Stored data
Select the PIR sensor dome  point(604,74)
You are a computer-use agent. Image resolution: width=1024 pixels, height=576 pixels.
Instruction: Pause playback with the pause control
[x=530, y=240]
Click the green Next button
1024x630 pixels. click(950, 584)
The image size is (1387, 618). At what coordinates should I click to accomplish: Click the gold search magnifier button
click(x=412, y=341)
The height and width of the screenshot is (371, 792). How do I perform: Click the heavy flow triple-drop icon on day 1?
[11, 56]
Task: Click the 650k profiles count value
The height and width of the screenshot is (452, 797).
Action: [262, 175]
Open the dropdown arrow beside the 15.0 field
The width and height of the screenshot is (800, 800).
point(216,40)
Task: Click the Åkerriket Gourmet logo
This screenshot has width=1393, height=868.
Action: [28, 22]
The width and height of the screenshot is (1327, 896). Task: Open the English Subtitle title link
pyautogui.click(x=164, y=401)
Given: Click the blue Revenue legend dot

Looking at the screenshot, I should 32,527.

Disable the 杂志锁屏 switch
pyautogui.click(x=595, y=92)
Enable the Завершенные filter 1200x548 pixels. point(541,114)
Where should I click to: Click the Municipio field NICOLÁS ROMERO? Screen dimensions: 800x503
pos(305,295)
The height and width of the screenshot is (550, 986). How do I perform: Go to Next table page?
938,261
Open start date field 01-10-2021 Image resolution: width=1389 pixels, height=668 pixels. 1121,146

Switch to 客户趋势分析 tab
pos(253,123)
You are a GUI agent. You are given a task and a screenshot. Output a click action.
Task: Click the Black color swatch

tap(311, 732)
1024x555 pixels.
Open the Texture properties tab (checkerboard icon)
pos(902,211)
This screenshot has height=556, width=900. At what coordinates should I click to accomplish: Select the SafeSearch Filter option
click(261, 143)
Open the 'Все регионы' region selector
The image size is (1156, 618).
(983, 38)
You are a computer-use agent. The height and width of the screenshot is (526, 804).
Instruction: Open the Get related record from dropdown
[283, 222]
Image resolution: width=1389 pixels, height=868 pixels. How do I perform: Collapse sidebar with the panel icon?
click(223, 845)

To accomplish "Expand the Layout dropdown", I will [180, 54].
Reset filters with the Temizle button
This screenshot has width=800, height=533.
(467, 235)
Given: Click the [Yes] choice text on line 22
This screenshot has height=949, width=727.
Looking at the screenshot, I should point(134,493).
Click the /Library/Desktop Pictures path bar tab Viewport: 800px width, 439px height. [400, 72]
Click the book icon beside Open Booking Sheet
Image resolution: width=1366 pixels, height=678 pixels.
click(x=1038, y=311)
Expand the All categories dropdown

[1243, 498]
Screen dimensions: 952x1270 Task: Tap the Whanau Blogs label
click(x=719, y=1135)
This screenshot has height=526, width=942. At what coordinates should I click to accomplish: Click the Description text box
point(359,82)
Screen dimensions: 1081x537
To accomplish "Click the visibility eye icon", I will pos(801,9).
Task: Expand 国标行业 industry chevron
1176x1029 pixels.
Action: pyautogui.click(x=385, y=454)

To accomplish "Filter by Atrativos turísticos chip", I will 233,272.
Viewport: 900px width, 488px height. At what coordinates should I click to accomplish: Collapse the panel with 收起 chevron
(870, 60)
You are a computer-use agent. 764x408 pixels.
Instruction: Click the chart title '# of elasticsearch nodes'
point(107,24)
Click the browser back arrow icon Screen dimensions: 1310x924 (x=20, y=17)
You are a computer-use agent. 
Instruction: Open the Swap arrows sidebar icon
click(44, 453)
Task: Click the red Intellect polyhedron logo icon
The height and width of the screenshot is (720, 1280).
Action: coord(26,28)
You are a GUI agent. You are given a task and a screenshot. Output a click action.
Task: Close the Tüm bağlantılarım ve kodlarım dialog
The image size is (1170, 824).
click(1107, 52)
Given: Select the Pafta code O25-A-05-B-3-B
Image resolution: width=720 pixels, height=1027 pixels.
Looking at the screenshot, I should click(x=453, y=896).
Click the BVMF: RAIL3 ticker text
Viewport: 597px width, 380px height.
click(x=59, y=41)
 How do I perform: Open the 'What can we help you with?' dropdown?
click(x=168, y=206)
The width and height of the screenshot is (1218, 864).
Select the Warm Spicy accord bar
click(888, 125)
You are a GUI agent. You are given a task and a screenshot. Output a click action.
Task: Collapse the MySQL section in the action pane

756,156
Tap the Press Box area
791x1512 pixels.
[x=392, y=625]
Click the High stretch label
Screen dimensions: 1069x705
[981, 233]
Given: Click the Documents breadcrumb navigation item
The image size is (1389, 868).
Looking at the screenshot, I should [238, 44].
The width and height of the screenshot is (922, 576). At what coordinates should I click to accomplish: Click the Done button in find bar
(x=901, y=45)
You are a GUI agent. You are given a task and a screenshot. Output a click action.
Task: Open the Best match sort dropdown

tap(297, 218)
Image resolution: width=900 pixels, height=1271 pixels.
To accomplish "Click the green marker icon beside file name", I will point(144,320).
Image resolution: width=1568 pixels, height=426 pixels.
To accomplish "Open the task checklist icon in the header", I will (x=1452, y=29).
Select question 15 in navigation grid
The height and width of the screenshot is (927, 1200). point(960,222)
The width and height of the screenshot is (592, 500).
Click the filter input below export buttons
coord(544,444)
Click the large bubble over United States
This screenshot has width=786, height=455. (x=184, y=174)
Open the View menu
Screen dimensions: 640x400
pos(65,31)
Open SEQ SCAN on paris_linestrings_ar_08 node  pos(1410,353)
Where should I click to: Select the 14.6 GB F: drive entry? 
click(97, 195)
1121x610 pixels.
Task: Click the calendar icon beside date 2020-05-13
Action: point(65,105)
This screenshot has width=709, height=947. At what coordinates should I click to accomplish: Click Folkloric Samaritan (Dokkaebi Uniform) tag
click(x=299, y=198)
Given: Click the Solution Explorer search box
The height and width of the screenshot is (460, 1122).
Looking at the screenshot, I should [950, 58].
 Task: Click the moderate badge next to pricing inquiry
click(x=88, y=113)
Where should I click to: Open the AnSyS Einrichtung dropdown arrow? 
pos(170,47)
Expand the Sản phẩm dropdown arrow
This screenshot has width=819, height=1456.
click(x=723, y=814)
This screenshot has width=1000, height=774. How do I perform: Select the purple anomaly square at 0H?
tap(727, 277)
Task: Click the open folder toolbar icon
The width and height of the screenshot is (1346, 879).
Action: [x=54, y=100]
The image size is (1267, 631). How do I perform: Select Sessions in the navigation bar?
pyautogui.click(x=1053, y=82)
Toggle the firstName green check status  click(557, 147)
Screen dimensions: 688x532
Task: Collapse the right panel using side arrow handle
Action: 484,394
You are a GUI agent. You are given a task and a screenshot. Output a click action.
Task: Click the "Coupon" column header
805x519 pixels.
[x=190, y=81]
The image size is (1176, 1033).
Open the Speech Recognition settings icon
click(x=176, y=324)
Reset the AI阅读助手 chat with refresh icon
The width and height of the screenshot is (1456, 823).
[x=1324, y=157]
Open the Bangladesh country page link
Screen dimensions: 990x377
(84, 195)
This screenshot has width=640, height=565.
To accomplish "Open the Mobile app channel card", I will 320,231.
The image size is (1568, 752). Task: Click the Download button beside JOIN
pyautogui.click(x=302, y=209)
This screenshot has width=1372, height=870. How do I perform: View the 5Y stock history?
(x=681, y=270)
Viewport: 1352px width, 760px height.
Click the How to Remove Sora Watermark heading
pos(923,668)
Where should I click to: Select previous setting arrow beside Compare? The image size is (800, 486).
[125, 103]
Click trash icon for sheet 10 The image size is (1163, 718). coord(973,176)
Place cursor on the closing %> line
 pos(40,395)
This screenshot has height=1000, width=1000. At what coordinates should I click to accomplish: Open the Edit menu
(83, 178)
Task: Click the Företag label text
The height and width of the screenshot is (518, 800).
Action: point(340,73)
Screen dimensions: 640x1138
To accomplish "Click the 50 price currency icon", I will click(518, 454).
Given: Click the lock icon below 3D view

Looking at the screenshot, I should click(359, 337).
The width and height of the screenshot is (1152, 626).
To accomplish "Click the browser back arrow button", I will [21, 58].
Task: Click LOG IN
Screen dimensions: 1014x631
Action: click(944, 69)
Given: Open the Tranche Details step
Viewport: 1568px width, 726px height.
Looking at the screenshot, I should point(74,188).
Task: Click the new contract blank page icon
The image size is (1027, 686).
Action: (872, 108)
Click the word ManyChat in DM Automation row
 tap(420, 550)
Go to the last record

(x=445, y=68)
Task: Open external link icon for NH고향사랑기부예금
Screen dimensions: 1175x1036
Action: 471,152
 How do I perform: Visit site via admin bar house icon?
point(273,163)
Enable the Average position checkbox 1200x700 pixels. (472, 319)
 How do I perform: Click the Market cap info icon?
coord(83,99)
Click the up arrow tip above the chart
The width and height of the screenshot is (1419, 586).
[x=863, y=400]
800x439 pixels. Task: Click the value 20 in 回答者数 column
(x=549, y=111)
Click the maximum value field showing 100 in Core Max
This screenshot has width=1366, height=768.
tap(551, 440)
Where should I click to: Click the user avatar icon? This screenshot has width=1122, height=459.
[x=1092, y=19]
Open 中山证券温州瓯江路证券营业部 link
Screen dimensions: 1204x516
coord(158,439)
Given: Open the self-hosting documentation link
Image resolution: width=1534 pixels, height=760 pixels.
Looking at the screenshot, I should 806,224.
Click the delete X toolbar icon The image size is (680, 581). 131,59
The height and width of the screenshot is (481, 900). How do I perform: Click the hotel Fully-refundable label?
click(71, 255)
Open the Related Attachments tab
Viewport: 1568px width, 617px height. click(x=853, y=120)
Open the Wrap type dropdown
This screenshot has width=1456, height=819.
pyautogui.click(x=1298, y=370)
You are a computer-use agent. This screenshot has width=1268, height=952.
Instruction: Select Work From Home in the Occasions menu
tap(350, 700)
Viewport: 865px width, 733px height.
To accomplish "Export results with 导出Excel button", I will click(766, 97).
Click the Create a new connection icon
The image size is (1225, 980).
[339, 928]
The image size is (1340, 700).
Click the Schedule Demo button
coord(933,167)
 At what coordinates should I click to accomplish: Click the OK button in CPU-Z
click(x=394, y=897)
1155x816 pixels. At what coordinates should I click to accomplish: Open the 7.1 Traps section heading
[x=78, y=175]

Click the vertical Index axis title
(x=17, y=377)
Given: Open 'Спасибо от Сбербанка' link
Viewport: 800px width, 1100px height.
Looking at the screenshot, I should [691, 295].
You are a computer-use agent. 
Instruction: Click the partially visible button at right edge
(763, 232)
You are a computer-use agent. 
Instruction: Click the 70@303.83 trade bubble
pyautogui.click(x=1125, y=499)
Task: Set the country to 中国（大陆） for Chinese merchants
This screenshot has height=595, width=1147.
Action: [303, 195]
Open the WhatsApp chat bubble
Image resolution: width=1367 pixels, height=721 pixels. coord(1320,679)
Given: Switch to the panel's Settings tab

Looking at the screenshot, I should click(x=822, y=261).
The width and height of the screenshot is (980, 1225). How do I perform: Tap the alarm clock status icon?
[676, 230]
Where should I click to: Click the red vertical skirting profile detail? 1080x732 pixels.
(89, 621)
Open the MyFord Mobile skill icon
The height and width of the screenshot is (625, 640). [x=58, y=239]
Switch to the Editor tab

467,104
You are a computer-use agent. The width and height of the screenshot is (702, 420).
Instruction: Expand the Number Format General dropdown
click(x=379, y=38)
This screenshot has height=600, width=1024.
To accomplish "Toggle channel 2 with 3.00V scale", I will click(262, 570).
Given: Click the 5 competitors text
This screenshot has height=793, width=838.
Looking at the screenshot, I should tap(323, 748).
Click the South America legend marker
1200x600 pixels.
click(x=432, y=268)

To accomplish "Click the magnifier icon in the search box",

▶ **How to complete this task**
Precisely reproduce the lines of the entries, beginning at the first and ending at the one containing "1024x555 pixels.". Add nothing.

▶ **Expected answer**
Select the PIR sensor dome  point(604,74)
You are a computer-use agent. Image resolution: width=1024 pixels, height=576 pixels.
Instruction: Pause playback with the pause control
[x=530, y=240]
Click the green Next button
1024x630 pixels. click(950, 584)
The image size is (1387, 618). At what coordinates should I click to accomplish: Click the gold search magnifier button
click(x=412, y=341)
The height and width of the screenshot is (371, 792). How do I perform: Click the heavy flow triple-drop icon on day 1?
[11, 56]
Task: Click the 650k profiles count value
The height and width of the screenshot is (452, 797).
Action: [262, 175]
Open the dropdown arrow beside the 15.0 field
The width and height of the screenshot is (800, 800).
point(216,40)
Task: Click the Åkerriket Gourmet logo
This screenshot has width=1393, height=868.
Action: [28, 22]
The width and height of the screenshot is (1327, 896). Task: Open the English Subtitle title link
pyautogui.click(x=164, y=401)
Given: Click the blue Revenue legend dot

Looking at the screenshot, I should 32,527.

Disable the 杂志锁屏 switch
pyautogui.click(x=595, y=92)
Enable the Завершенные filter 1200x548 pixels. point(541,114)
Where should I click to: Click the Municipio field NICOLÁS ROMERO? Screen dimensions: 800x503
pos(305,295)
The height and width of the screenshot is (550, 986). How do I perform: Go to Next table page?
938,261
Open start date field 01-10-2021 Image resolution: width=1389 pixels, height=668 pixels. 1121,146

Switch to 客户趋势分析 tab
pos(253,123)
You are a GUI agent. You are given a task and a screenshot. Output a click action.
Task: Click the Black color swatch

tap(311, 732)
1024x555 pixels.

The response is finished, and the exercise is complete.